++++ Given records ++++

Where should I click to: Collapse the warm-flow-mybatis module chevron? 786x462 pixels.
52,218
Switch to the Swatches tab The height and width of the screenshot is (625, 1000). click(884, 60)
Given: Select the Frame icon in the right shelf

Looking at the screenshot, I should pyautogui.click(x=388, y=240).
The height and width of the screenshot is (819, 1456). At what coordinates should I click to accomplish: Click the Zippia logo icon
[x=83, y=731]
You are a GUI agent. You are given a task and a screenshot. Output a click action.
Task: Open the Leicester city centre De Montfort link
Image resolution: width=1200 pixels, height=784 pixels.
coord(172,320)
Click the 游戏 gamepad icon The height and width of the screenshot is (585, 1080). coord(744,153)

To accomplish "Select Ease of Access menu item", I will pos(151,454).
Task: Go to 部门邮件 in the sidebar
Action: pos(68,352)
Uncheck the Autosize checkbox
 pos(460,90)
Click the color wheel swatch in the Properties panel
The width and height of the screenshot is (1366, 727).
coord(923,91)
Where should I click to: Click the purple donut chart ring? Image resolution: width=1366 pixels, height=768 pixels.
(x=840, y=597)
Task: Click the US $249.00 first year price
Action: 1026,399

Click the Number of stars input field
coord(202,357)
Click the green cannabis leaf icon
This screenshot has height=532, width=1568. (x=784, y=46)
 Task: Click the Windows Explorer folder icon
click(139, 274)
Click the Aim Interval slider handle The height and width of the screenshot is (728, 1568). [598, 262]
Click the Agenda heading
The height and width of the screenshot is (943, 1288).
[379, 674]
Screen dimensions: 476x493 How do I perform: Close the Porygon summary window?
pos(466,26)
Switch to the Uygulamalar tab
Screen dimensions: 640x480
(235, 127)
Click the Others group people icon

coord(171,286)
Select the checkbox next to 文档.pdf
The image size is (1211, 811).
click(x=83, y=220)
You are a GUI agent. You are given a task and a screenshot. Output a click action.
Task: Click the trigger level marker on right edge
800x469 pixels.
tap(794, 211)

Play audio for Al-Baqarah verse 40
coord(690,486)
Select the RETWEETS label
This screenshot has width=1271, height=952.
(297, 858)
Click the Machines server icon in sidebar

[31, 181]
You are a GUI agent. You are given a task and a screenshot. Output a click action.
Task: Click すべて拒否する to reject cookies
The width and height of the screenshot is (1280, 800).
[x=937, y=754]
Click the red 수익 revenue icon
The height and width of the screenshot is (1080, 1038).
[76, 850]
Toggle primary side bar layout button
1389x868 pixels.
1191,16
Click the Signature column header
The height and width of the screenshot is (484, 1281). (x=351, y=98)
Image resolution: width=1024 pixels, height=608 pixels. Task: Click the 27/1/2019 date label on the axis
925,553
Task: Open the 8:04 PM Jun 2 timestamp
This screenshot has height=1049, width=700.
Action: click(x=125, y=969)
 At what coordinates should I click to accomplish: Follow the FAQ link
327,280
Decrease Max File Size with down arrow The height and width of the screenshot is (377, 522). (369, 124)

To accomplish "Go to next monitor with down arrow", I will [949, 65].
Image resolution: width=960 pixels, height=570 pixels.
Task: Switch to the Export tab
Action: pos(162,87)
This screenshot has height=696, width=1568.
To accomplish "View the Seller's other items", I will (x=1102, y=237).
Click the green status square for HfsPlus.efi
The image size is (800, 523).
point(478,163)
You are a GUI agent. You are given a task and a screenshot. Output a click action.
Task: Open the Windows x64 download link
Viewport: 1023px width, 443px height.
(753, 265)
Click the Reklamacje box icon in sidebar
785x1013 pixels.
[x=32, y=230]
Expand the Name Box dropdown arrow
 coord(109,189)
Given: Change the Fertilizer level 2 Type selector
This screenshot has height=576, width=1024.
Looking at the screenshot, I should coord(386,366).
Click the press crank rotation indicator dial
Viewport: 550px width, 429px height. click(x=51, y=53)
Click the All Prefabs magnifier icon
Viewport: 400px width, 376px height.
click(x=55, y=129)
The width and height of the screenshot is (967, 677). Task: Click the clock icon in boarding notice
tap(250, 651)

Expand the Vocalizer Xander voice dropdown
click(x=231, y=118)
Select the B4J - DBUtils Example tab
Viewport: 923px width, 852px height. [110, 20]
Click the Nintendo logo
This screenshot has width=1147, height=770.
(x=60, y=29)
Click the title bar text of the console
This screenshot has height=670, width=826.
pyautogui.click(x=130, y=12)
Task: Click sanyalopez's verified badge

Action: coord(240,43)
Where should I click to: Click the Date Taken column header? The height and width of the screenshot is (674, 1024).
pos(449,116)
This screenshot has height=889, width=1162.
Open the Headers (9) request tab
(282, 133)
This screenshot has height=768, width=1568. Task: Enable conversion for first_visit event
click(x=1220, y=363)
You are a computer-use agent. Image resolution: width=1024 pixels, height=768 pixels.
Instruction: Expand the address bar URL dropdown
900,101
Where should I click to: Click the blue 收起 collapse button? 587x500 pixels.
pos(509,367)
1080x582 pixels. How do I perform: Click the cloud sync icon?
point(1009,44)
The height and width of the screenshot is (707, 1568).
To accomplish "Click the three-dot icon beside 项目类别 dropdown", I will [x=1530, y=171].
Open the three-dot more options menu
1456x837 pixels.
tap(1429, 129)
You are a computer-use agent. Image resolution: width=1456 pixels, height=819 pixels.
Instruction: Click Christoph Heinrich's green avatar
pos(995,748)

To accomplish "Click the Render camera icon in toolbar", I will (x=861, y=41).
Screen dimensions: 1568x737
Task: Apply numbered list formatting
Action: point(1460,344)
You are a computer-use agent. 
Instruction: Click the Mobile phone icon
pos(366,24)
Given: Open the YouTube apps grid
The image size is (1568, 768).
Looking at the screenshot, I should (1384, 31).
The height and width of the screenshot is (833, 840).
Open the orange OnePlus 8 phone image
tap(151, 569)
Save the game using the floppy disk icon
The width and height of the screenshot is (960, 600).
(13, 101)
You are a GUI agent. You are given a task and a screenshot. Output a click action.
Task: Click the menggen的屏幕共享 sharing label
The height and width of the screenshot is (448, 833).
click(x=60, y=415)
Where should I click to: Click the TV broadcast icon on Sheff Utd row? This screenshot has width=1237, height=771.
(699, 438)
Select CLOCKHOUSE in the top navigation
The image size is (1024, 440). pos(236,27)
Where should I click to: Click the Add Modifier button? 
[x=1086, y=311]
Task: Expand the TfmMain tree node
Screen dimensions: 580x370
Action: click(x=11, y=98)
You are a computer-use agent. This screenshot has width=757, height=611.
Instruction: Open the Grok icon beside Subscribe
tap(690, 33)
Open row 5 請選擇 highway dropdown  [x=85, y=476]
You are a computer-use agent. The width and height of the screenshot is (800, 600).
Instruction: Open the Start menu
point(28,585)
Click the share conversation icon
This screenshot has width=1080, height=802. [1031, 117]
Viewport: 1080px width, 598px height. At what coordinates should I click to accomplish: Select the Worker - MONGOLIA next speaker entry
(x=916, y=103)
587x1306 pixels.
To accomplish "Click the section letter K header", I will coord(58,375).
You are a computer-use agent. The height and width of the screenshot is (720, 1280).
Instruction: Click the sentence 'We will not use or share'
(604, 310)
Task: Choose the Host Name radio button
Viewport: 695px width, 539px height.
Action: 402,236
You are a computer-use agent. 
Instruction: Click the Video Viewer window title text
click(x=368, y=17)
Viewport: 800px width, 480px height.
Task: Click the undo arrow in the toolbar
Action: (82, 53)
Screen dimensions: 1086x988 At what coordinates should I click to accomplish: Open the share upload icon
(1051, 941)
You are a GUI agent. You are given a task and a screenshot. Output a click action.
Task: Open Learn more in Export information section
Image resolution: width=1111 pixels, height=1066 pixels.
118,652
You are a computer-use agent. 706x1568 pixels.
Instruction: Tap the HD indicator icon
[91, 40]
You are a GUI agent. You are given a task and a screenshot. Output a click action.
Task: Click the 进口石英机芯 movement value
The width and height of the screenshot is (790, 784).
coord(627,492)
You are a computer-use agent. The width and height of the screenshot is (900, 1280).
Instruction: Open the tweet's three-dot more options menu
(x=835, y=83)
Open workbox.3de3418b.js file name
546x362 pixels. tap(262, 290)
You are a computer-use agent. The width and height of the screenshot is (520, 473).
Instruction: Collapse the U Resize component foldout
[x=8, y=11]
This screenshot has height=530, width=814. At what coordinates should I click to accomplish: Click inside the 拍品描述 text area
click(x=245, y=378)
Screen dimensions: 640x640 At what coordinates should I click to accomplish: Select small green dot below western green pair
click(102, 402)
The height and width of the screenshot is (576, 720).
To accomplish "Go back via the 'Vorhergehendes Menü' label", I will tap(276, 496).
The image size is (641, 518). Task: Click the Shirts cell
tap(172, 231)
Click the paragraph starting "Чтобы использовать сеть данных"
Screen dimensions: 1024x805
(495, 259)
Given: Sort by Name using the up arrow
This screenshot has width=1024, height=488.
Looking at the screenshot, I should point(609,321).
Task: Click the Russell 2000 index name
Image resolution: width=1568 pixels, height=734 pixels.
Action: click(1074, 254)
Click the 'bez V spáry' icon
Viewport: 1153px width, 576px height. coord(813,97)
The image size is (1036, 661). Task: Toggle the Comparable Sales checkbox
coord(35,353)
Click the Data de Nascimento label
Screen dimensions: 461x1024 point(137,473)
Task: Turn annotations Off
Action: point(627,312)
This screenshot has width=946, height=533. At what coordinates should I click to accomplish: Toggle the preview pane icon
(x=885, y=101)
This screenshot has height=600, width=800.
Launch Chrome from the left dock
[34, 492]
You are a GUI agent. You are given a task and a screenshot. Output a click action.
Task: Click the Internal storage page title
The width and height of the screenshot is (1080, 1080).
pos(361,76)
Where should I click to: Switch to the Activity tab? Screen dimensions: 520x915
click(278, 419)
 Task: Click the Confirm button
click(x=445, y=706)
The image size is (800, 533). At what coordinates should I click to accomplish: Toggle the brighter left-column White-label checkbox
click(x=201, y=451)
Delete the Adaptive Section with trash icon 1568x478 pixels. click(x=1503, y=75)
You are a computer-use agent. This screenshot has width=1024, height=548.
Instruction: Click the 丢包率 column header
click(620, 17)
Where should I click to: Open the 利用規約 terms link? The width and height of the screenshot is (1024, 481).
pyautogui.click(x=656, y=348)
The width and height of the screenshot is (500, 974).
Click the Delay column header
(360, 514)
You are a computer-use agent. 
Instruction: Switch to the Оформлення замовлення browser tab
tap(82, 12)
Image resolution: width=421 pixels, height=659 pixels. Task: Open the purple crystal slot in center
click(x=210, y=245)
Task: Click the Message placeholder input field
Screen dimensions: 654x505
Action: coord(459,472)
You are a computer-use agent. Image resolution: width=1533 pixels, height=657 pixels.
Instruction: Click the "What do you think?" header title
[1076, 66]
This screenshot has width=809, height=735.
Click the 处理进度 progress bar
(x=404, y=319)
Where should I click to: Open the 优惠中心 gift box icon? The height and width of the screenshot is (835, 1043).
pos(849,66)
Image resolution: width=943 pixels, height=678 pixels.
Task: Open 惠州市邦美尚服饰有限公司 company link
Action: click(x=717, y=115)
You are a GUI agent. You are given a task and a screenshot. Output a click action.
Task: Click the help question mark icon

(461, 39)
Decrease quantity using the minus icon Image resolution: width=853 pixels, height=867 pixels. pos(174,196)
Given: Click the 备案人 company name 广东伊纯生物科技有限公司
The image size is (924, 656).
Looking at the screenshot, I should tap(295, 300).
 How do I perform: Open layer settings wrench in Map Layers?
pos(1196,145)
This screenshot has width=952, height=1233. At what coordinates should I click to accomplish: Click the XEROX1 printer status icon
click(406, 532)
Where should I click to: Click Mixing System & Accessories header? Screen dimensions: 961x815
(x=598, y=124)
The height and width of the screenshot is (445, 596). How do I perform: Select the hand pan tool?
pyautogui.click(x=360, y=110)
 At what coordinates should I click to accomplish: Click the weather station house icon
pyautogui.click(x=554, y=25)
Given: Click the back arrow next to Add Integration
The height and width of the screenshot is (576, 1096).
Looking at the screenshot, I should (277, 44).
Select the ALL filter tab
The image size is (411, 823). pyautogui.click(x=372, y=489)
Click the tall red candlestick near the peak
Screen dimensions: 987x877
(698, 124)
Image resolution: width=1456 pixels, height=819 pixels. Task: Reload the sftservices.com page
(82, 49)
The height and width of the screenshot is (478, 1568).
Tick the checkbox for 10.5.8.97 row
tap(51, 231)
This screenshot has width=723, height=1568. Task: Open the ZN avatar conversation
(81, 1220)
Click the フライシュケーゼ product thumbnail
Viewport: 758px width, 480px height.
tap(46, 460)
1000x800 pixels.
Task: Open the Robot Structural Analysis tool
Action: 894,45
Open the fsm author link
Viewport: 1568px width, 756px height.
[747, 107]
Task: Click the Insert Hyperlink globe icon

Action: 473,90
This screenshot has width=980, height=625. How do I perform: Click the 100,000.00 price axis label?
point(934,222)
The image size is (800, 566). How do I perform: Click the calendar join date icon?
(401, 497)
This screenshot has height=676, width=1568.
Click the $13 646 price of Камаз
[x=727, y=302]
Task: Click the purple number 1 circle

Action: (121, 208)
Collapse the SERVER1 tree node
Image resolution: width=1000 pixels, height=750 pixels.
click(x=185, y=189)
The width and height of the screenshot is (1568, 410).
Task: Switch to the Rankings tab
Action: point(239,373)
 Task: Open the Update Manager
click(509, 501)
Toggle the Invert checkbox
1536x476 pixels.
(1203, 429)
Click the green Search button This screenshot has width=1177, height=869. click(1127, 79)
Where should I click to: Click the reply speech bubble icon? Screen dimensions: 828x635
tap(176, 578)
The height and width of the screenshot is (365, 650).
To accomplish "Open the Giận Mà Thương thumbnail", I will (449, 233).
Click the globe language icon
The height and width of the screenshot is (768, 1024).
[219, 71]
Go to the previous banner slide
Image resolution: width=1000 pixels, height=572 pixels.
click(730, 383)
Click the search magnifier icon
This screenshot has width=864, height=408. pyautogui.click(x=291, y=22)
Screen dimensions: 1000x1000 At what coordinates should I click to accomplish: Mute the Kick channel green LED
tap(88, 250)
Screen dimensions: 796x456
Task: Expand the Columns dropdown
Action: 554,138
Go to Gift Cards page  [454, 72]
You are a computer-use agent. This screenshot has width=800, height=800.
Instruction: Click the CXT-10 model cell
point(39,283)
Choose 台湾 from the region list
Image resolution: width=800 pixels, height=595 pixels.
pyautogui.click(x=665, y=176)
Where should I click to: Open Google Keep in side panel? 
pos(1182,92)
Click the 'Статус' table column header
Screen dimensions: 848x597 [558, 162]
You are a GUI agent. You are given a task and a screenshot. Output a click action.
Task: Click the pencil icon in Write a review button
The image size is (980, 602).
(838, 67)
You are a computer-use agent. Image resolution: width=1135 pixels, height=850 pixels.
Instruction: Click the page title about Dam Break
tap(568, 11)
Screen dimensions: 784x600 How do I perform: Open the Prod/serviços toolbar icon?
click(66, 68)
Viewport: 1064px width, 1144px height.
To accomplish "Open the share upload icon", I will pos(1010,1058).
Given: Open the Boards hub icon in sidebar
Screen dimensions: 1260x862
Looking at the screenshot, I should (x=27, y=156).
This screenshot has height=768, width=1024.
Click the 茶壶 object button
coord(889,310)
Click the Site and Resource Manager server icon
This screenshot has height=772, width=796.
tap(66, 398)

++++

Go through the entries above and report every line in which the word "node" appears.

• Result for this task:
Task: Expand the TfmMain tree node
Collapse the SERVER1 tree node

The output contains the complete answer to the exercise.